I have the following function:
code example 1:
__global__ void func(const int *input, int N){
extern __shared__int buffer[];
int temp = 0;
for(int i = blockIdx.x*blockDim.x + threadIdx.x; i < N; i += blockDim.x*gridDim.x; ){
temp += input[i];
}
buffer[threadIdx.x] = temp;
__syncthreads();
}
It is a part of a parallel reduction function. As far I understand it copies from global to shared memory.
I have tried to understand it by a simple example. For example I have a 1D array of size 20 elements (N=20). I imagine the execution as follows. Correct me If I am wrong. For 5 blocks of 4 threads each.

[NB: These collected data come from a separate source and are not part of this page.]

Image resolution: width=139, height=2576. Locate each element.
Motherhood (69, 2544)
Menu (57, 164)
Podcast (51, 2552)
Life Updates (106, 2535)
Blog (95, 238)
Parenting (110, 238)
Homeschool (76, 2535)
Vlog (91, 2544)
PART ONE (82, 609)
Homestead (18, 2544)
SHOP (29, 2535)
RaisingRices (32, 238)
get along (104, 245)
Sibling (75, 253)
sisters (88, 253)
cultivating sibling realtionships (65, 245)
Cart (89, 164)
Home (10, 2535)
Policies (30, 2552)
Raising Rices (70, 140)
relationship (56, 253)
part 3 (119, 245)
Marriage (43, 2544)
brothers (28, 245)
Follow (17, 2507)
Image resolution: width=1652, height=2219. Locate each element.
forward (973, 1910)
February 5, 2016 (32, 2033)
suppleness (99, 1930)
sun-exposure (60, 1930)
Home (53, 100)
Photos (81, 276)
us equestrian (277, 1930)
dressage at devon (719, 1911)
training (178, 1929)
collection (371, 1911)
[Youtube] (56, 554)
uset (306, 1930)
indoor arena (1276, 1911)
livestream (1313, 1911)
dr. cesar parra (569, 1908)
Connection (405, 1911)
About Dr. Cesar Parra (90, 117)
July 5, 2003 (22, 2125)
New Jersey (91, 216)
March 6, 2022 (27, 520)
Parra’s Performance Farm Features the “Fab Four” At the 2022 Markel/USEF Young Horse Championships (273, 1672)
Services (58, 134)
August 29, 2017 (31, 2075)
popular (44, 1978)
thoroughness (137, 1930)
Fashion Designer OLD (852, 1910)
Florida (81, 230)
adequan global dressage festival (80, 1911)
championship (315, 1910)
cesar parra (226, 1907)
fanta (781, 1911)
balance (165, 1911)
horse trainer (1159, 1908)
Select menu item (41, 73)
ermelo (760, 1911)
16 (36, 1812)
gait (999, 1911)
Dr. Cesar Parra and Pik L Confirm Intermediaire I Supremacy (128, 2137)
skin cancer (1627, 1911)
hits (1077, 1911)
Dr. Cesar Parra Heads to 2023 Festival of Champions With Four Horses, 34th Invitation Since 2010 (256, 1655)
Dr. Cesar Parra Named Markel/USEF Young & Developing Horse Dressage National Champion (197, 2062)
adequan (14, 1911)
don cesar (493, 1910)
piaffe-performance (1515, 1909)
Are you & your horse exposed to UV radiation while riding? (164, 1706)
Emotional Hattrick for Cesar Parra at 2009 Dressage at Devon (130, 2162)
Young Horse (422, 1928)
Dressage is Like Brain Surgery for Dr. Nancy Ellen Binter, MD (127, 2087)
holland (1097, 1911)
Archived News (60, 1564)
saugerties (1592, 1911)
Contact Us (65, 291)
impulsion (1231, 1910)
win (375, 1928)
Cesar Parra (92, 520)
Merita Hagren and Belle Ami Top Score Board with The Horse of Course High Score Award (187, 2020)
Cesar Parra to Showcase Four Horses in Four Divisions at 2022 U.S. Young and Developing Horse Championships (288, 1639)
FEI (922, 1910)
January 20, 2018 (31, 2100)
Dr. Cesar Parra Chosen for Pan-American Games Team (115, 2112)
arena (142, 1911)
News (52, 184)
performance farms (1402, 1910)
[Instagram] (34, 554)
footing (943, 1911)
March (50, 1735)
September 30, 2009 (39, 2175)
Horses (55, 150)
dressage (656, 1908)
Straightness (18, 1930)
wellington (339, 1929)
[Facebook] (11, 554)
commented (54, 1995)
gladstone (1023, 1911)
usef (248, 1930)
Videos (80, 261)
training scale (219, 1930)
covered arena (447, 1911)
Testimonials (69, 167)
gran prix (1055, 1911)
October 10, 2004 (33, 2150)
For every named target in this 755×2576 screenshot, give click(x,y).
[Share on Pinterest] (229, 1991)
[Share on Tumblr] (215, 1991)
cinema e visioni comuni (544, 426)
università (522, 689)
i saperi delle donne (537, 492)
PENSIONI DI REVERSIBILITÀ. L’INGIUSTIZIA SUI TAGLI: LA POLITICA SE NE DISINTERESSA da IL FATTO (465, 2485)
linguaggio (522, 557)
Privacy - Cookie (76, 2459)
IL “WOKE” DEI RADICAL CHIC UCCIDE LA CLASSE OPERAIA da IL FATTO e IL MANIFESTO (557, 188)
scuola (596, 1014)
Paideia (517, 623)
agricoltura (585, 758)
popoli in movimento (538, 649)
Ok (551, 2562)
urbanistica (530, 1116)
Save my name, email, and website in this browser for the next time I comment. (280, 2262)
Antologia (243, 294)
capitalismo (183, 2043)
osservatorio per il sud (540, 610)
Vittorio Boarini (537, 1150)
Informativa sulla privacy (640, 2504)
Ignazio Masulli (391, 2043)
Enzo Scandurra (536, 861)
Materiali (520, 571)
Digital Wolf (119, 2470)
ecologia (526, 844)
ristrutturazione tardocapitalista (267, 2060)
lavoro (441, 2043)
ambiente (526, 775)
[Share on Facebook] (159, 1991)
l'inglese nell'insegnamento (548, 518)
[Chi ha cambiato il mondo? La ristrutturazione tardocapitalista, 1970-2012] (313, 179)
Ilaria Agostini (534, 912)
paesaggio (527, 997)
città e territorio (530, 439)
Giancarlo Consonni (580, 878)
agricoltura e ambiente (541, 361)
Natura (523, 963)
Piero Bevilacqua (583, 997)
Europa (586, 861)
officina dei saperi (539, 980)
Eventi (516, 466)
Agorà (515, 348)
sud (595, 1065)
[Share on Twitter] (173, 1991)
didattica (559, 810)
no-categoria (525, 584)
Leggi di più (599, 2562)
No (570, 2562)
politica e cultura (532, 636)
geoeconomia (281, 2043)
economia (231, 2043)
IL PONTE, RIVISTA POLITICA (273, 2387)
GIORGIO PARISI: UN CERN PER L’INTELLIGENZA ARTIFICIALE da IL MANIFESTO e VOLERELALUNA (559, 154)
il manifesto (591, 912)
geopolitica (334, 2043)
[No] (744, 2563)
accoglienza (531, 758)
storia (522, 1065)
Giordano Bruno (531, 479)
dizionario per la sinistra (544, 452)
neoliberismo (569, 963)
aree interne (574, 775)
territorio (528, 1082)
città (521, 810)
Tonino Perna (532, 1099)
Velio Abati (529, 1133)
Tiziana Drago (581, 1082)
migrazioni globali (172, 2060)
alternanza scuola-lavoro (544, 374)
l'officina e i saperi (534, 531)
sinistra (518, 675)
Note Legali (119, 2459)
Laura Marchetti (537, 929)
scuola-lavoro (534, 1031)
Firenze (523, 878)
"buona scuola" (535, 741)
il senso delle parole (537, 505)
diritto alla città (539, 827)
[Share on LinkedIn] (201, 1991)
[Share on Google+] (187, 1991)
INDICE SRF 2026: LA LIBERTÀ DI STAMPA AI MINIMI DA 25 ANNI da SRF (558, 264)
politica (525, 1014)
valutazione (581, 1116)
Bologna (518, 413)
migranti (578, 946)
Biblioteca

Execution for all threads of the first block:
blockIdx.x=0
threadIdx.x=0
for(i=0; i<18; i+= 4*5){ temp= in[0] /i wrote the sums intuitively/}
buffer[threadIdx.x] = temp
blockIdx.x=0
threadIdx.x=1
for(i=1; i<18; i+= 4*5){ temp= in[1] /i wrote the sums intuitively/}
buffer[threadIdx.x] = temp
blockIdx.x=0
threadIdx.x=2
for(i=2; i<18; i+= 4*5){ temp= in[2] /i wrote the sums intuitively/}
buffer[threadIdx.x] = temp
blockIdx.x=0
threadIdx.x=3
for(i=3; i<18; i+= 4*5){ temp= in[3] /i wrote the sums intuitively/}
buffer[threadIdx.x] = temp
Execution for all threads of the second block:
blockIdx.x=1
threadIdx.x=0
for(i=1*4; i<18; i+= 4*5){ temp= in[4] /i wrote the sums intuitively/}
buffer[threadIdx.x] = temp
blockIdx.x=1
threadIdx.x=1
for(i=1*4+1; i<18; i+= 4*5){ temp = in[5] /i wrote the sums intuitively/}
buffer[threadIdx.x] = temp
blockIdx.x=1
threadIdx.x=2
for(i=1*4+2; i<18; i+= 4*5){ temp = in[6] /i wrote the sums intuitively/}
buffer[threadIdx.x] = temp
blockIdx.x=1
threadIdx.x=3
for(i=1*4+3; i<18; i+= 4*5){ temp = in[7] /i wrote the sums intuitively/}
buffer[threadIdx.x] = temp
e.t.c.
Why do we have a for loop instead of just writing:
code example 2:
unsigned int i = blockIdx.x*blockDim.x + threadIdx.x;
buffer[threadIdx.x] = input[i];
Can someone give an intuitive example or explanation?